Cleaved PAT demonstrated potent in vitro T cell cytotoxicity against tumor cells (EC50 1-2pM), while XPAT had up to 14,000-fold protection against killing. XPAT demonstrated CRs in with both BT-474 and SK-OV-3 tumors. In NHP, XPAT has been dose escalated up to 50 mg/kg, with 42mg/kg as the MTD which was well tolerated. PAT given by continuous infusion was not tolerated due to CRS at 0.3mg/kg/d. XPAT demonstrated T-cell margination at 2mg/kg but absence of CRS up to 42mg/kg. XPAT was also stable with no evidence of cleavage in the plasma of cancer pts over 7 days. XPAT has demonstrated >1000x protection over PAT with little evidence of CRS, including a 20x margin of safety over dose needed for pharmacodynamic activity.

Conclusions

HER2-XPAT is a novel T cell engager pro-drug with promising evidence of a wide TI in NHP. With XTEN’s prior clinical data of low immunogenicity, the XPAT TCEs provide a promising solution and will enter phase I in the near future. Additional PK, PD, cytokines, safety, and efficacy data will be presented.
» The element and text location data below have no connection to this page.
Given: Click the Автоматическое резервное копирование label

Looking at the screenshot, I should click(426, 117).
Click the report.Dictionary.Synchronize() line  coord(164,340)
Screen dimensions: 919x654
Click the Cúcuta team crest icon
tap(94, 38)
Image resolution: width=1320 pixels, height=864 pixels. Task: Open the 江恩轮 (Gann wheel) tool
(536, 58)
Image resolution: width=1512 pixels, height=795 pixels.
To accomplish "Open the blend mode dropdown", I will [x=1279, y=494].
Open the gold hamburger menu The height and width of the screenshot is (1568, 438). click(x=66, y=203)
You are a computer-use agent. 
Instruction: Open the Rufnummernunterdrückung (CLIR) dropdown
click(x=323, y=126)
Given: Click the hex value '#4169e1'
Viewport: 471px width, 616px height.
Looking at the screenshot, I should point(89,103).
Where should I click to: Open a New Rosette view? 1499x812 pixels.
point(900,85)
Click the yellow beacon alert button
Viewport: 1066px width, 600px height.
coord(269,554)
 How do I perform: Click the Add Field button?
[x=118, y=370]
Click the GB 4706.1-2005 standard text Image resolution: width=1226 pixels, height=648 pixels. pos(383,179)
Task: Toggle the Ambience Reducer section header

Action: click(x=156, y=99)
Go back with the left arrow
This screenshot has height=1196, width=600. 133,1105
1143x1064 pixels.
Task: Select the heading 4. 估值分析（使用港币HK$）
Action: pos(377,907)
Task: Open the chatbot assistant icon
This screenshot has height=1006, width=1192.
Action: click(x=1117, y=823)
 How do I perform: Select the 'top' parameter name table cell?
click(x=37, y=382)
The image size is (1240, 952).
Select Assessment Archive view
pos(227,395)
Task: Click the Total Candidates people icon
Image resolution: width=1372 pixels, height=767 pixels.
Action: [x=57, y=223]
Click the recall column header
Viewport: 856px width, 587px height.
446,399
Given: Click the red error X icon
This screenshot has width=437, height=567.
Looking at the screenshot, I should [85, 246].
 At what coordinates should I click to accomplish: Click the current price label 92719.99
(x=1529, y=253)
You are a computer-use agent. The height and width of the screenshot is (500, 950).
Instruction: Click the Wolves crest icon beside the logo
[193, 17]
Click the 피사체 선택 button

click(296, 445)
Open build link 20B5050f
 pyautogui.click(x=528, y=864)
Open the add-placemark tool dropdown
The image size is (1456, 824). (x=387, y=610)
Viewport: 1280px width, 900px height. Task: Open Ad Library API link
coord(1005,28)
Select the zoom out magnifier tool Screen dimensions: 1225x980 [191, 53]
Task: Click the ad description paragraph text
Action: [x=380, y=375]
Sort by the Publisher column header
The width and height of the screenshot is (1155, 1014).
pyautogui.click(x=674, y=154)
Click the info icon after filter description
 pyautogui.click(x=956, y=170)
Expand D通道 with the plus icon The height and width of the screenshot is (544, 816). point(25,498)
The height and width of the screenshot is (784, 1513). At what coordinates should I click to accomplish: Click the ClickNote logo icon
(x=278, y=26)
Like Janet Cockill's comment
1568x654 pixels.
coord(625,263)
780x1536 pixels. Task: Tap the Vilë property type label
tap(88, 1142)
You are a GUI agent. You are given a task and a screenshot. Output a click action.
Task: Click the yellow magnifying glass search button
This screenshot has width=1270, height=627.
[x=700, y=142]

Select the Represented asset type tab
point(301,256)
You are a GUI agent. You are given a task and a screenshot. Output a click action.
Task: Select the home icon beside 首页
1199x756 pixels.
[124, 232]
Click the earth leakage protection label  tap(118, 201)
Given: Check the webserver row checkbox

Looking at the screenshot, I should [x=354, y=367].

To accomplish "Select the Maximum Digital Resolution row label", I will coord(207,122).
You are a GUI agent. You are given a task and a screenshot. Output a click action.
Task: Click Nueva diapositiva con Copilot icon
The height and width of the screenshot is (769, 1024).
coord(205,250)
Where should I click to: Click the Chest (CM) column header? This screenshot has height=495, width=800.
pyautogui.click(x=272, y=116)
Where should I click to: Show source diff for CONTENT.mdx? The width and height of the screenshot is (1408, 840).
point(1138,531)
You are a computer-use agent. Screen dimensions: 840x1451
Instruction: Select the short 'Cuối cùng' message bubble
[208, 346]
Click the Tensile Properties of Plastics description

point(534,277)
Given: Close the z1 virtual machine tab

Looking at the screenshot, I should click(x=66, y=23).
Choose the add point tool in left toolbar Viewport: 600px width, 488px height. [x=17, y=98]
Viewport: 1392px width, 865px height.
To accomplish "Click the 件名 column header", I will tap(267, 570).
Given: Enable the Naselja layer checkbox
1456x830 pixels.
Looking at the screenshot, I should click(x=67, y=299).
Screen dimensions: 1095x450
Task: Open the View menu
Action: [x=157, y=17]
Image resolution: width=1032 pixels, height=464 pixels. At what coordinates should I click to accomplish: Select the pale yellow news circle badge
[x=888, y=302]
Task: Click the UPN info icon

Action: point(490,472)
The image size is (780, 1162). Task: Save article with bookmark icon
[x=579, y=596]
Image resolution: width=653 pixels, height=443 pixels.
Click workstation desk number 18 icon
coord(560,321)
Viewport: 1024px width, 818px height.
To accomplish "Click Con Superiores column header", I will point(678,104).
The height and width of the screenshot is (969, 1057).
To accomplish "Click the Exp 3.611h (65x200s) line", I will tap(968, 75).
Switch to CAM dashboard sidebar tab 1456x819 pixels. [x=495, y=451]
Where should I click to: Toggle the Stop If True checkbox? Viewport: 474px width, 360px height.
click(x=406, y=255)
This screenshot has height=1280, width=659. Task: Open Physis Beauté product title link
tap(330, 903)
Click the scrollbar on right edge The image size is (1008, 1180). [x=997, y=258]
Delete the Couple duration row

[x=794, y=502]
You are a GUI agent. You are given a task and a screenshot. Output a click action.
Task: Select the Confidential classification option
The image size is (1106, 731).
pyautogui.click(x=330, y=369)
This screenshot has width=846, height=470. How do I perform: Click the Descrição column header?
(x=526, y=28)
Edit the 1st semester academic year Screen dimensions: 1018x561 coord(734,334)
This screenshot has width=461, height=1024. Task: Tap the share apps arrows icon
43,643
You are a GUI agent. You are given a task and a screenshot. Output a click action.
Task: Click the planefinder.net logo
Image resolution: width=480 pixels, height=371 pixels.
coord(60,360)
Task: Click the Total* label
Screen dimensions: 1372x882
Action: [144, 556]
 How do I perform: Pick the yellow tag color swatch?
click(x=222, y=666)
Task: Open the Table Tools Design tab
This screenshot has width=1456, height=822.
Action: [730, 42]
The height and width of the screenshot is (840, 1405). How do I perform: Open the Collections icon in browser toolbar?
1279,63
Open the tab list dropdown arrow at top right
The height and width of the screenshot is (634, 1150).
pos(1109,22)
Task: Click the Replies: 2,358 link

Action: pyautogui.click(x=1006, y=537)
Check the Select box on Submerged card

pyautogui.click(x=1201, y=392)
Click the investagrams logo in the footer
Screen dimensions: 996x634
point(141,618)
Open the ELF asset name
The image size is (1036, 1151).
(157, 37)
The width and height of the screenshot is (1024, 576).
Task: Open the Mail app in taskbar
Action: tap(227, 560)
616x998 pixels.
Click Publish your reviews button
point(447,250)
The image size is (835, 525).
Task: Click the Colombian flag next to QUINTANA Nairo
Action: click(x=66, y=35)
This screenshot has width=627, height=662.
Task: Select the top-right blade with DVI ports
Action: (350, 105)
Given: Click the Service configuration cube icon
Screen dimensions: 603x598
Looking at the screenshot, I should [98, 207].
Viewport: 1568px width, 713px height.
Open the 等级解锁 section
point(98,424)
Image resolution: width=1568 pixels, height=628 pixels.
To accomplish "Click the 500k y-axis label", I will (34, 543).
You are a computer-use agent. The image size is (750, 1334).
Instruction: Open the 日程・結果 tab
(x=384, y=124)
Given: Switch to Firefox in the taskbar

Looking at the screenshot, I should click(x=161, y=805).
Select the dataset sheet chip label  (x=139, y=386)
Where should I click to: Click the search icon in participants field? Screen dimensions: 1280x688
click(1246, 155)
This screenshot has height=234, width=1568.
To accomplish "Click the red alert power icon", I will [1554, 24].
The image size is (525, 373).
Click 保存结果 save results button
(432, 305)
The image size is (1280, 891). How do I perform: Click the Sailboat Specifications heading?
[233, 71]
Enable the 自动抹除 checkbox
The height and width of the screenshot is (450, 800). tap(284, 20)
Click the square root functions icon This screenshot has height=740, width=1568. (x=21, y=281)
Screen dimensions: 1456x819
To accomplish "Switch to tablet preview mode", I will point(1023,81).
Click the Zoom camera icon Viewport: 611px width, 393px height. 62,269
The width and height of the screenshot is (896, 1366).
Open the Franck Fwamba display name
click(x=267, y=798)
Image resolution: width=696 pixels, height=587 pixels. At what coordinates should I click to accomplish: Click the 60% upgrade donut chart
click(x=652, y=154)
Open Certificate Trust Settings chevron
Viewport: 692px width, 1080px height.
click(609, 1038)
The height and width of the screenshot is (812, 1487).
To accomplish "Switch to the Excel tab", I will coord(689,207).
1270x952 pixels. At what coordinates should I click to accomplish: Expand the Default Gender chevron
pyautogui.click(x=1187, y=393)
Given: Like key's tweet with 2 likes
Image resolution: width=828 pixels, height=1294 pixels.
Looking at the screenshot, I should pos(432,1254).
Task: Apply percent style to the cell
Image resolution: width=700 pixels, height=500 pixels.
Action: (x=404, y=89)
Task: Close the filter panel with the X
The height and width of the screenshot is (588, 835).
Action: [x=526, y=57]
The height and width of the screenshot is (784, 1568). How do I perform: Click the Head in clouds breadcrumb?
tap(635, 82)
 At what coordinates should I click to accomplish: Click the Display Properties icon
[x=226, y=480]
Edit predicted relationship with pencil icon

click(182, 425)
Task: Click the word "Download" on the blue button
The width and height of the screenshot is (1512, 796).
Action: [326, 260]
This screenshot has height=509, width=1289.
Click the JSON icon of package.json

Clinical trial identification

Editorial acknowledgement

Legal entity responsible for the study

Amunix Pharmaceuticals.

Funding

Amunix Pharmaceuticals.

Disclosure

F. Cattaruzza, A. Nazeer, Z. Lange, C. Koski, M. Hammond, A. Henkensiefken: Shareholder/Stockholder/Stock options, Full/Part-time employment: Amunix Pharmaceuticals. D. Hostetter: Shareholder/Stockholder/Stock options, Full/Part-time employment: CRISPR Therapeutics; Shareholder/Stockholder/Stock options: Cytomx; Advisory/Consultancy: Alaunus Biosciences; Advisory/Consultancy: Dren Bio. M. Derynck: Leadership role, Shareholder/Stockholder/Stock options: Amunix Pharmaceuticals; Shareholder/Stockholder/Stock options: Roche; Shareholder/Stockholder/Stock options: Pliant Therapeutics. V. Schellenberger: Leadership role, Shareholder/Stockholder/Stock options: Amunix Pharmaceuticals; Shareholder/Stockholder/Stock options: Teneo Bio. B. Irving: Leadership role, Shareholder/Stockholder/Stock options: Amunix Pharmaceuticals.